[Records provided]
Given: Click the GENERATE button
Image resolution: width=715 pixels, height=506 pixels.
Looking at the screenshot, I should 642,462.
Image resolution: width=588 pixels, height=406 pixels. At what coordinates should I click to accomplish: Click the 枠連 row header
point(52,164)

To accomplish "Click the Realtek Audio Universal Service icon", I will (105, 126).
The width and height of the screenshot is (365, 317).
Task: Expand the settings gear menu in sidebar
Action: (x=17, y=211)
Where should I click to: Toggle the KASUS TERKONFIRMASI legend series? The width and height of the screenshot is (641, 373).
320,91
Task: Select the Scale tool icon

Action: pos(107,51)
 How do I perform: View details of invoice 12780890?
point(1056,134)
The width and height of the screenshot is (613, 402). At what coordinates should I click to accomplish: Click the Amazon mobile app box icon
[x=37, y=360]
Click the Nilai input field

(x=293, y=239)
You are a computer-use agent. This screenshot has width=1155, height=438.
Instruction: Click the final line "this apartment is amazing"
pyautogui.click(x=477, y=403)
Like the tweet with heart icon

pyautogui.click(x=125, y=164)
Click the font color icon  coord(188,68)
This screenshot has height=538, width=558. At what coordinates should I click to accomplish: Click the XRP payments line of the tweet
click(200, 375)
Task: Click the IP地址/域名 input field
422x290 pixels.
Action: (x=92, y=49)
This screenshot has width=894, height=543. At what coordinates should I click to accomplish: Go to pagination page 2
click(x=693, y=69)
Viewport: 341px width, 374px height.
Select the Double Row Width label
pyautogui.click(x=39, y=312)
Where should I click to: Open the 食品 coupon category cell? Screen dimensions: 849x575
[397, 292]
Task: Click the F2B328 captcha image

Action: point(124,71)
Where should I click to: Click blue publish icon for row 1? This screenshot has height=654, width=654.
[/Records provided]
• **Assignment**
Within the material above, transcribe exactly the lines that run from the line holding "You are a computer-use" through the line holding "Task: Click the IP地址/域名 input field".

• **Written answer**
You are a computer-use agent. This screenshot has width=1155, height=438.
Instruction: Click the final line "this apartment is amazing"
pyautogui.click(x=477, y=403)
Like the tweet with heart icon

pyautogui.click(x=125, y=164)
Click the font color icon  coord(188,68)
This screenshot has height=538, width=558. At what coordinates should I click to accomplish: Click the XRP payments line of the tweet
click(200, 375)
Task: Click the IP地址/域名 input field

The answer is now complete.